To find $$f(g(x))$$, we substitute the entire expression for $$g(x)$$ into the function $$f(x)$$. This means wherever we see 'x' in the definition of $$f(x)$$, we replace it with $$(5x+1)$$.

$$f(g(x)) = f(5x+1)$$

Since $$f(x)=|x|$$, replacing 'x' with $$(5x+1)$$ gives:

$$f(g(x))=|5x+1|$$

**step3 Calculate $$g(f(x))$$**

To find $$g(f(x))$$, we substitute the entire expression for $$f(x)$$ into the function $$g(x)$$. This means wherever we see 'x' in the definition of $$g(x)$$, we replace it with $$|x|$$.

$$g(f(x)) = g(|x|)$$

Since $$g(x)=5x+1$$, replacing 'x' with $$|x|$$ gives:

$$g(f(x))=5|x|+1$$

Alternative answer

Answer:
$$f(g(x)) = |5x+1|$$
$$g(f(x)) = 5|x|+1$$

Explain
This is a question about **function composition**, which means putting one function inside another! It's like a math nesting doll.

The solving step is:

1. **First, let's find $$f(g(x))$$:**
This means we take the "outside" function, which is $$f(x)$$, and instead of putting just "x" into it, we put the whole "inside" function, $$g(x)$$.
Our $$f(x)$$ is $$|x|$$. So, wherever we see "x" in $$f(x)$$, we're going to put what $$g(x)$$ equals, which is $$5x+1$$.
So, $$f(g(x))$$ becomes $$|5x+1|$$. That's it for the first one!

2. **Now, let's find $$g(f(x))$$:**
This time, the "outside" function is $$g(x)$$, and the "inside" function is $$f(x)$$.
Our $$g(x)$$ is $$5x+1$$. So, wherever we see "x" in $$g(x)$$, we're going to put what $$f(x)$$ equals, which is $$|x|$$.
So, $$g(f(x))$$ becomes $$5(|x|)+1$$. We can write this simply as $$5|x|+1$$. And that's the second one!

Alternative answer

Answer: f(g(x)) = |5x + 1|
g(f(x)) = 5|x| + 1 Explain
This is a question about putting one function inside another, which we call function composition . The solving step is:

First, we need to find f(g(x)).

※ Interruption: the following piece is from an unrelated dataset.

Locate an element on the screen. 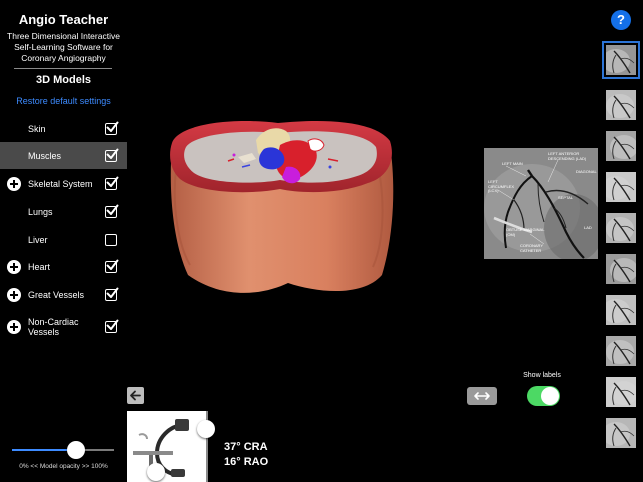  show-labels-label: Show labels is located at coordinates (542, 376).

This means we take the whole g(x) expression and put it into f(x) wherever we see 'x'.
Since g(x) = 5x + 1 and f(x) = |x|, we replace the 'x' in f(x) with '5x + 1'.
So, f(g(x)) becomes |5x + 1|. It's like putting the "5x + 1" inside the absolute value machine!

Next, we need to find g(f(x)). This means we take the whole f(x) expression and put it into g(x) wherever we see 'x'.
Since f(x) = |x| and g(x) = 5x + 1, we replace the 'x' in g(x) with '|x|'.
So, g(f(x)) becomes 5|x| + 1. It's like taking the result from the absolute value machine and then multiplying it by 5 and adding 1!

Alternative answer

Answer:
$f(g(x)) = |5x+1|$
$g(f(x)) = 5|x|+1$ Explain
This is a question about how to put one function inside another function, which we call "function composition". . The solving step is:

First, let's find $f(g(x))$.
1. We know $f(x) = |x|$.
2. We also know $g(x) = 5x+1$.
3. To find $f(g(x))$, we just take the whole $g(x)$ expression, which is $5x+1$, and plug it into $f(x)$ wherever we see an 'x'.
4. So, $f(g(x))$ becomes $f(5x+1)$. Since $f(\text{something}) = |\text{something}|$, then $f(5x+1) = |5x+1|$.

Next, let's find $g(f(x))$.
1. We know $g(x) = 5x+1$.
2. We also know $f(x) = |x|$.
3. To find $g(f(x))$, we take the whole $f(x)$ expression, which is $|x|$, and plug it into $g(x)$ wherever we see an 'x'.
4. So, $g(f(x))$ becomes $g(|x|)$. Since $g(\text{something}) = 5(\text{something})+1$, then $g(|x|) = 5|x|+1$.